* **Problem statement**
Below are some records. Repeat exactly the lines from the one containing "Open the 二句切れ card heading" through the final line.
----- Provided records -----
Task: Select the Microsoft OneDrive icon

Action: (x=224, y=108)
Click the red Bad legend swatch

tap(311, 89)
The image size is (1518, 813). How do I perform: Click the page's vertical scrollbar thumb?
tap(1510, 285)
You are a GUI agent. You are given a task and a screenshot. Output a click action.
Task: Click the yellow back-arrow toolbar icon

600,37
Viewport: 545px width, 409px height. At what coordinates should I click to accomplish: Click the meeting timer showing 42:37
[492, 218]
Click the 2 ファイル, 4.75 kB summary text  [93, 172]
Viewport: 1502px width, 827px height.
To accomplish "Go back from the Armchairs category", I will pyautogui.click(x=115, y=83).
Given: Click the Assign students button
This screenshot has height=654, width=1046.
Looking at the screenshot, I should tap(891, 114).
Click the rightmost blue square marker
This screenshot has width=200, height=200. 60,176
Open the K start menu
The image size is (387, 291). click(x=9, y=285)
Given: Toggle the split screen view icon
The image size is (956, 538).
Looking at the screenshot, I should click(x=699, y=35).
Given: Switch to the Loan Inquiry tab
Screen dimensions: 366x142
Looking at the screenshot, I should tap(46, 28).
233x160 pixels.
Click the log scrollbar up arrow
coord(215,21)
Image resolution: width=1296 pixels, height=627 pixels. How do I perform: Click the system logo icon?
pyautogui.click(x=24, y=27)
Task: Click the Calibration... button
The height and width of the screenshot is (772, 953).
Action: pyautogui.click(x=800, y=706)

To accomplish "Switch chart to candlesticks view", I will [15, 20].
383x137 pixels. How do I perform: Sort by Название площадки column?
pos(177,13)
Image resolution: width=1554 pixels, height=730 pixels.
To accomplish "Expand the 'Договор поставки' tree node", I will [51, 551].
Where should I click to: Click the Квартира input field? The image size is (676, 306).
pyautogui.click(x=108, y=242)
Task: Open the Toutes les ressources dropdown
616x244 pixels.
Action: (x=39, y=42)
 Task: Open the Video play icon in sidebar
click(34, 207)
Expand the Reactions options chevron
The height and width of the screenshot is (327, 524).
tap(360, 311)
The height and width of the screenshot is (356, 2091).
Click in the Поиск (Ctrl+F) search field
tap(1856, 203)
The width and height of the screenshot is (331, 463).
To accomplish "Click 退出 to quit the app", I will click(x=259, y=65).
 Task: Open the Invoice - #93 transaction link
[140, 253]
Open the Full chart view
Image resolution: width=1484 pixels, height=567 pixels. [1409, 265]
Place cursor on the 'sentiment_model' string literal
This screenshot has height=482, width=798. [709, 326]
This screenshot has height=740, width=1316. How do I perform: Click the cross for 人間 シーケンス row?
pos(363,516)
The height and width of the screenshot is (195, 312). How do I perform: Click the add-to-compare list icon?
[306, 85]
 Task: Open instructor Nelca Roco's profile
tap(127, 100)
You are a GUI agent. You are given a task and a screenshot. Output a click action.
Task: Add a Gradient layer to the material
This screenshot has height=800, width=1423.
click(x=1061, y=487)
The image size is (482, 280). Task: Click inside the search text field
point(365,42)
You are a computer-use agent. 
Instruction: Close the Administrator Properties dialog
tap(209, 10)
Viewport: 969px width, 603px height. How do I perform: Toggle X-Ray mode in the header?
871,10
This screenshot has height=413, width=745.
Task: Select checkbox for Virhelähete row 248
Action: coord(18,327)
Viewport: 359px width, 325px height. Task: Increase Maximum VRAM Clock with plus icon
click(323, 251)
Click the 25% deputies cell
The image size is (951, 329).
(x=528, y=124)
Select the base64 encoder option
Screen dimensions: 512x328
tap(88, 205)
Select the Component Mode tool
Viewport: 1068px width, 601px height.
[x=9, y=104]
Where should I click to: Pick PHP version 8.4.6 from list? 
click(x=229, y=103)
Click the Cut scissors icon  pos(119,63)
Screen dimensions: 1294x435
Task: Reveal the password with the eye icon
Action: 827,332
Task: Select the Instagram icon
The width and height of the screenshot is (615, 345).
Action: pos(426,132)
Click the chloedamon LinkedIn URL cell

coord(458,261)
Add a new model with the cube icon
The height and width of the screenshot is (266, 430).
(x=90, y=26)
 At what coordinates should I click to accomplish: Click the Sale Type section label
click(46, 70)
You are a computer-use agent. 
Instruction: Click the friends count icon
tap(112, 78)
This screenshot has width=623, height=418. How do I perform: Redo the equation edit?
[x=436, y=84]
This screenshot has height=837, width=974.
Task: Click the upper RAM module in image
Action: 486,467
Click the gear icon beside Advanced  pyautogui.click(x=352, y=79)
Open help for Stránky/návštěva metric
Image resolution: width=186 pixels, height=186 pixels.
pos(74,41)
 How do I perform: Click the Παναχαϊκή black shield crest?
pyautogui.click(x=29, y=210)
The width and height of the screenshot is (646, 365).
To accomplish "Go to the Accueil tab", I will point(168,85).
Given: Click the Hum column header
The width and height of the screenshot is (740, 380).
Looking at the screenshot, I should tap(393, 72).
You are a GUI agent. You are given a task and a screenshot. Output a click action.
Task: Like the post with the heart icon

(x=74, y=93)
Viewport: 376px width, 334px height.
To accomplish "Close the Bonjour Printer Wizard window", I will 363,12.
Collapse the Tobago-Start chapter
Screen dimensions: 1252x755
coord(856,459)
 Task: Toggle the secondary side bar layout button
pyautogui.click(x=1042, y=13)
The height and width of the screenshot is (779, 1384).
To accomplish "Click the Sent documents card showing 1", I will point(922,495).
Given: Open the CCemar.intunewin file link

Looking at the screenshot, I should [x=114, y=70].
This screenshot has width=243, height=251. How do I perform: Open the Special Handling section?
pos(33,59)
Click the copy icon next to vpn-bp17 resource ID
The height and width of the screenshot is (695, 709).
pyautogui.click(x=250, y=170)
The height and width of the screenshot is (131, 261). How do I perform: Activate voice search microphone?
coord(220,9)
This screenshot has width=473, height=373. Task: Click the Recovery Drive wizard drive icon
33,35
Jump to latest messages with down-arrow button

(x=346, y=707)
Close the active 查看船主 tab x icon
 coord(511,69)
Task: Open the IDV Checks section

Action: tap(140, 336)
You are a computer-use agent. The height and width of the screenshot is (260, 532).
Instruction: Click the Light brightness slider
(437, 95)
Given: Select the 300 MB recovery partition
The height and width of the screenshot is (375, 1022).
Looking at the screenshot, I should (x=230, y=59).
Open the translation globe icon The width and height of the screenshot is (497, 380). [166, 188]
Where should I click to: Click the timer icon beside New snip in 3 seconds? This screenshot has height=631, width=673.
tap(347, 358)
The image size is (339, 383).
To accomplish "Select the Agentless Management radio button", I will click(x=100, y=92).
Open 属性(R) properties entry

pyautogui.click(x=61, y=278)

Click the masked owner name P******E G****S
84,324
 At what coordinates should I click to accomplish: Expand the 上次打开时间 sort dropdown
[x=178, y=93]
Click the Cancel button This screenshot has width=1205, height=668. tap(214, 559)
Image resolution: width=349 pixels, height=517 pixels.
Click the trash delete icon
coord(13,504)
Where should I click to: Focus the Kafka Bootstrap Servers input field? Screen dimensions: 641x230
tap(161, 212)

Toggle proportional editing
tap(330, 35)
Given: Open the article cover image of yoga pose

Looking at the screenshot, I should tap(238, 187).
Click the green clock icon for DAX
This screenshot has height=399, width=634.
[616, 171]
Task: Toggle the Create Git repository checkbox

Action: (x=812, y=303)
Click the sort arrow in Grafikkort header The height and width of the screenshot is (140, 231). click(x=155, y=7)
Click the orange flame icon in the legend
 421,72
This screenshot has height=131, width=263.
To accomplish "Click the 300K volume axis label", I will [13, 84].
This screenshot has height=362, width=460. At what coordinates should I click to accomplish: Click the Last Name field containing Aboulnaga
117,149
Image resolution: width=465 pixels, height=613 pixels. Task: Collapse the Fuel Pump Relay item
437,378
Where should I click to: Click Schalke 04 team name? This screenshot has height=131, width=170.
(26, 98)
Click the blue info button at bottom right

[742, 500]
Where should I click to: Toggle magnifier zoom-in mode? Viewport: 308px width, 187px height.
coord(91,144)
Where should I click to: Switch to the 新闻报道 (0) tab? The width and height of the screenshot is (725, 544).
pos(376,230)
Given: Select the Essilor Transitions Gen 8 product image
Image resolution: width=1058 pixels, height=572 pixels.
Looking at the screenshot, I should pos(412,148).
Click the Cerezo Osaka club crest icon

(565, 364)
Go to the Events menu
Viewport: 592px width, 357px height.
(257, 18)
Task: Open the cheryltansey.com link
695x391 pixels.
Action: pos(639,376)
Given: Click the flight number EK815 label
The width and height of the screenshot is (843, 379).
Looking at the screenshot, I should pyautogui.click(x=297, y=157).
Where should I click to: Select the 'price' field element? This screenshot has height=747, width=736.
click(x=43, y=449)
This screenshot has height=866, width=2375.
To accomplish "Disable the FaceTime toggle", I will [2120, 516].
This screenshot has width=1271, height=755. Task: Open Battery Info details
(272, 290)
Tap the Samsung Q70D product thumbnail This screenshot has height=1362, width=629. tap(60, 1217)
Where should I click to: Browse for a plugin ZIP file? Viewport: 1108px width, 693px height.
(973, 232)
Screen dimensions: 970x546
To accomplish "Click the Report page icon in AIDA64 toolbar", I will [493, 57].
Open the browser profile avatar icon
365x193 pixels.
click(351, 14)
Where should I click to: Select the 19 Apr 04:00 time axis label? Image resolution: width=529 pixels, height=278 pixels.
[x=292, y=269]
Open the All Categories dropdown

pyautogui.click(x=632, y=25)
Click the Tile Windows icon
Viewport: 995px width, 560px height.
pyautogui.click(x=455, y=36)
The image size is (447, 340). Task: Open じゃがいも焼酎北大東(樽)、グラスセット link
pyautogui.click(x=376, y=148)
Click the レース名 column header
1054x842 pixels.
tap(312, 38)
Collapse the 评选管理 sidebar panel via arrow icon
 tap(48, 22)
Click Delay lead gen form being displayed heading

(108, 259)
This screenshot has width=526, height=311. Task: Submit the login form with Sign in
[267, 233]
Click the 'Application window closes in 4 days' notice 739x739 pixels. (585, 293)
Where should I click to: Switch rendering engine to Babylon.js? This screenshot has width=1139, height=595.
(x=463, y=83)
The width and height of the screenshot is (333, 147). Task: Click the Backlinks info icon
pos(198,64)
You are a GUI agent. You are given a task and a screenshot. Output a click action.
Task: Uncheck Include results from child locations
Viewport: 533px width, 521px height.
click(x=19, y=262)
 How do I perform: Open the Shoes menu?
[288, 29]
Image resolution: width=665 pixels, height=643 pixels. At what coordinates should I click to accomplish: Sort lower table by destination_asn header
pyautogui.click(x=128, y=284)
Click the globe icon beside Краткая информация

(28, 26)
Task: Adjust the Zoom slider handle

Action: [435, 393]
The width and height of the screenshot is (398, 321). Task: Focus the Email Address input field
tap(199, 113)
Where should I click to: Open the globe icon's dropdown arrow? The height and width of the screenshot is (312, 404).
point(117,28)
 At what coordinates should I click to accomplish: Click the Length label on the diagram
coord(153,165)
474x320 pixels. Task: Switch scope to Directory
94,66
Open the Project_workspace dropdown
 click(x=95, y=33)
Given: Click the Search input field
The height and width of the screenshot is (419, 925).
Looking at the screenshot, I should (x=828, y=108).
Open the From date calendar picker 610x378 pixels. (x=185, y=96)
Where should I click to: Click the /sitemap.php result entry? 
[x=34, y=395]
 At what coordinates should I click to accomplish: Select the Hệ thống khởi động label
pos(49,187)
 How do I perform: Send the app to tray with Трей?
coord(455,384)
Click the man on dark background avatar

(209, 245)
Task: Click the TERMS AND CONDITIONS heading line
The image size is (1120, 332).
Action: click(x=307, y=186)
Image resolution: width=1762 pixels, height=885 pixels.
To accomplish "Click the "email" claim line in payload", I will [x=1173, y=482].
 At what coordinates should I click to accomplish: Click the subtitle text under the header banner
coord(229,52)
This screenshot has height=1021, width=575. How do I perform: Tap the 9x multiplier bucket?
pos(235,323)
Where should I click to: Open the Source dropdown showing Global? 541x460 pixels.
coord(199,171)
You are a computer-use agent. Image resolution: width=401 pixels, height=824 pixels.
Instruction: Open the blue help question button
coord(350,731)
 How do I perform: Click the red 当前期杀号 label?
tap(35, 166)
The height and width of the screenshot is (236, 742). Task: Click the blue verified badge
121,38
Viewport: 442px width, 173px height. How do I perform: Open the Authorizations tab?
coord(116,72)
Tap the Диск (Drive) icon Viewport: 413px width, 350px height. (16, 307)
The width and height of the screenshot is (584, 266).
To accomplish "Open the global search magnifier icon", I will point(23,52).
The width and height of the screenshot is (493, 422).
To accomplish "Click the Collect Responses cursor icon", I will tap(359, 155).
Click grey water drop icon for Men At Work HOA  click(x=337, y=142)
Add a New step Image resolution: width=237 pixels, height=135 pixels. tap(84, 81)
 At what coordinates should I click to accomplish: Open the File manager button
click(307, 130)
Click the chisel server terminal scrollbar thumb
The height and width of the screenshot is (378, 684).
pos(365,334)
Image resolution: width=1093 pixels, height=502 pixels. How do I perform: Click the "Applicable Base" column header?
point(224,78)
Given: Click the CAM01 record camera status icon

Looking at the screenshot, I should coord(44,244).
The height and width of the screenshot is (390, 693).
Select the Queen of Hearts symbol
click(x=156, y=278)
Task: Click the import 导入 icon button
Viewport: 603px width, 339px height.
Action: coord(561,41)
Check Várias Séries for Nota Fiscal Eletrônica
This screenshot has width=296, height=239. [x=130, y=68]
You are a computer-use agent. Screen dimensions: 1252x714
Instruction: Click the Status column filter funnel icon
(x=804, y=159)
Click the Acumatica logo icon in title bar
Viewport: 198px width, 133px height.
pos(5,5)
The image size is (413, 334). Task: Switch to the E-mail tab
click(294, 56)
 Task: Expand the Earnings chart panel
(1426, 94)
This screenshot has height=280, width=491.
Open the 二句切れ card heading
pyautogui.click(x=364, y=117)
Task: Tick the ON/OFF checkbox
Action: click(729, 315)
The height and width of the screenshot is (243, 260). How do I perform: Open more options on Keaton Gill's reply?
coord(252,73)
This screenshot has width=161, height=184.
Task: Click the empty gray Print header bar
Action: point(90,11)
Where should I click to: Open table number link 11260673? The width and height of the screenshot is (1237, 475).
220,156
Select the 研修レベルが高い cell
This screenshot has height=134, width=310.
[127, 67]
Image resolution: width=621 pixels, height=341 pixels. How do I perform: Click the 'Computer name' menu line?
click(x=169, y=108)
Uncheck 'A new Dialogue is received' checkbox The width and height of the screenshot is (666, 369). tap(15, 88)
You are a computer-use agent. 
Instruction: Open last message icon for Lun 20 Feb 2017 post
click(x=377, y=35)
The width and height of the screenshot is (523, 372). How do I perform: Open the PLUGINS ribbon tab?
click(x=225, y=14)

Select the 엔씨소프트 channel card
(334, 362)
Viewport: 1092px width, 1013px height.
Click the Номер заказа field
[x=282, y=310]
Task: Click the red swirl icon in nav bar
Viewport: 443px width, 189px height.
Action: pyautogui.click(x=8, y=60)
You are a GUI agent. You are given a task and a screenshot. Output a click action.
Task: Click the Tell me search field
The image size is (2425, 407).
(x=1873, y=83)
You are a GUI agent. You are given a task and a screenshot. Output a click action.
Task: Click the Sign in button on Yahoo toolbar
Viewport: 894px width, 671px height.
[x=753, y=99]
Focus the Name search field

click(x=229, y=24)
-----
* **Answer space**
Open the 二句切れ card heading
pyautogui.click(x=364, y=117)
Task: Tick the ON/OFF checkbox
Action: click(729, 315)
The height and width of the screenshot is (243, 260). How do I perform: Open more options on Keaton Gill's reply?
coord(252,73)
This screenshot has width=161, height=184.
Task: Click the empty gray Print header bar
Action: point(90,11)
Where should I click to: Open table number link 11260673? The width and height of the screenshot is (1237, 475).
220,156
Select the 研修レベルが高い cell
This screenshot has height=134, width=310.
[127, 67]
Image resolution: width=621 pixels, height=341 pixels. How do I perform: Click the 'Computer name' menu line?
click(x=169, y=108)
Uncheck 'A new Dialogue is received' checkbox The width and height of the screenshot is (666, 369). tap(15, 88)
You are a computer-use agent. 
Instruction: Open last message icon for Lun 20 Feb 2017 post
click(x=377, y=35)
The width and height of the screenshot is (523, 372). How do I perform: Open the PLUGINS ribbon tab?
click(x=225, y=14)

Select the 엔씨소프트 channel card
(334, 362)
Viewport: 1092px width, 1013px height.
Click the Номер заказа field
[x=282, y=310]
Task: Click the red swirl icon in nav bar
Viewport: 443px width, 189px height.
Action: pyautogui.click(x=8, y=60)
You are a GUI agent. You are given a task and a screenshot. Output a click action.
Task: Click the Tell me search field
The image size is (2425, 407).
(x=1873, y=83)
You are a GUI agent. You are given a task and a screenshot. Output a click action.
Task: Click the Sign in button on Yahoo toolbar
Viewport: 894px width, 671px height.
[x=753, y=99]
Focus the Name search field

click(x=229, y=24)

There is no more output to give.